Nino, mi tío a veces un poco cascarrabias -pero quién no lo puede ser viviendo lo que había vivido-, vivió sin rencor. Y aun sin ser la alegría de la huerta, no era un hombre triste atormentado por un pasado que le arrebató la infancia y que vio morir a una hermana pequeña sin poder hacer nada para evitarlo.
Pero aunque a veces me hablaba de la guerra, le gustaba más hablar del presente –final de la dictadura entonces, principios de la transición-, o de sus años de estudiante de medicina en Valladolid. Eso sí, criticaba cada cosa de Franco y le imitaba irónicamente aflautando su voz y simulando la enésima inauguración de un pantano a mayor gloria del régimen.
Del episodio triste de Durango solo me habló un par de veces, que yo recuerde, pero en sus silencios había más ganas de pasar página, de dejar el odio atrás y no volver a revivir el horror, que de olvidar a una hermana o a una madre. Seguramente prefería recordarlas para él mismo.
La población de Durango, sin embargo, ha querido recordar a mi tía Conchita, aunque no llegara a ser mi tía, pues murió con diez años de edad veinte años antes de que yo naciera, y a las otras 336 personas que, oficialmente, asesinaron aquel 31 de marzo de 1937, alzando un Memorial en el cementerio de esa ciudad castigada tan terriblemente hace 86 años.
Los nombres de esas 336 personas se han inmortalizado en una placa, y ahí quedarán grabados para siempre. No así sus cuerpos que, a pesar de los trabajos de investigación que las diversas asociaciones de recuperación de memoria histórica han llevado a cabo en los últimos años, nunca se han encontrado.

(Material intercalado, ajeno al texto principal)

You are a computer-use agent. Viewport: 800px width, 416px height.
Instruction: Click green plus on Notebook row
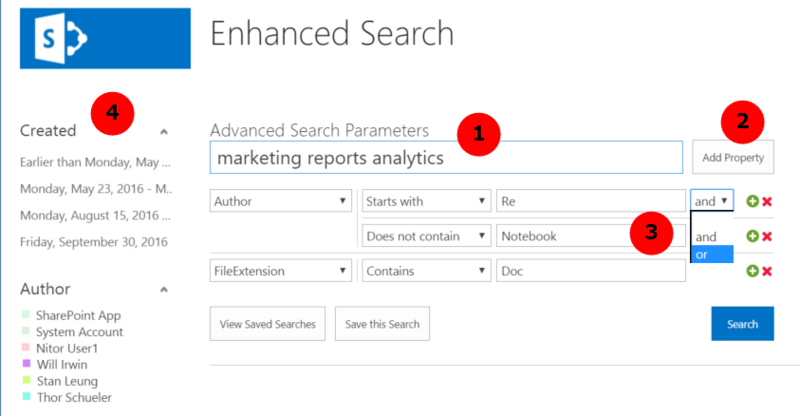(752, 236)
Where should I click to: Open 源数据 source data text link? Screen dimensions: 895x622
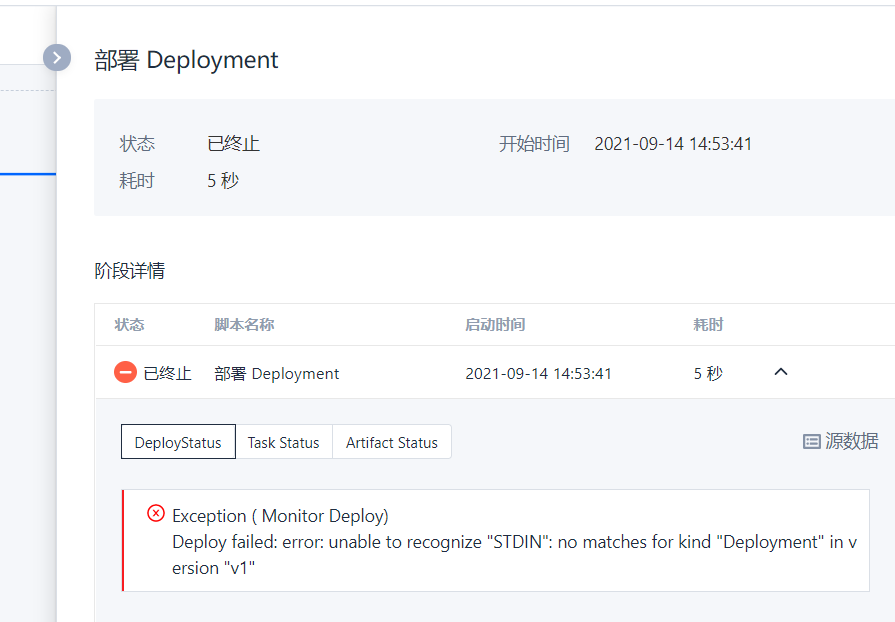851,442
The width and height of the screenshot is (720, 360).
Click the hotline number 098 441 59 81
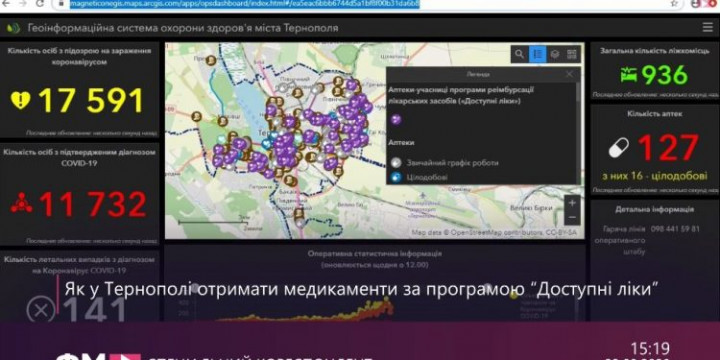click(x=675, y=229)
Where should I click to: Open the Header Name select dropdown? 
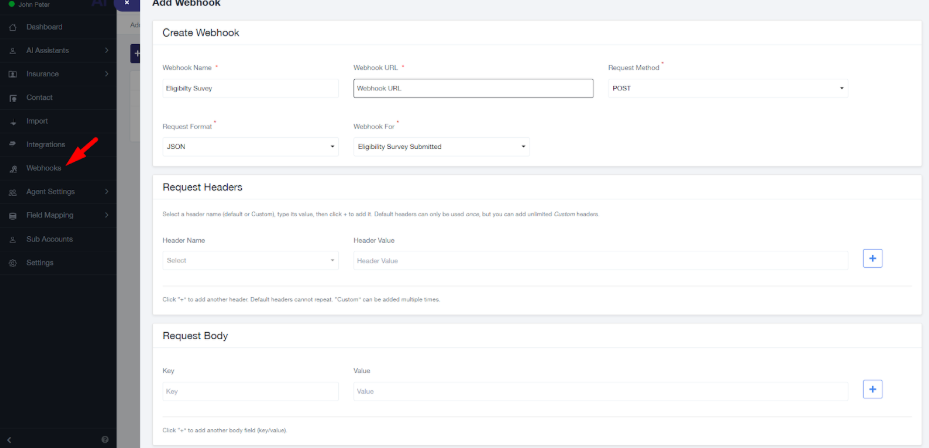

Durango no olvida. En algunos rincones de sus calles han colgado fotos de cómo quedaron tras el bombardeo para compararlos ahora reconstruidos: el ayuntamiento, la basílica, el mercado, la sastrería… Y en estos últimos años recientes, cada 31 de marzo, a las 8.30 de la mañana y a media tarde, en Durango vuelven a sonar las alarmas. Su estruendo llega a todos los rincones de la ciudad para recordar los muertos de aquel día. Impresiona volverlas a escuchar, ahora, en tiempos de paz. Imaginar el caos de entonces mientras te penetran en el oído, sobrecoge y estremece. Y suenan también como una amenaza o, mejor, como una advertencia: si se olvida la historia, el horror puede volver a repetirse.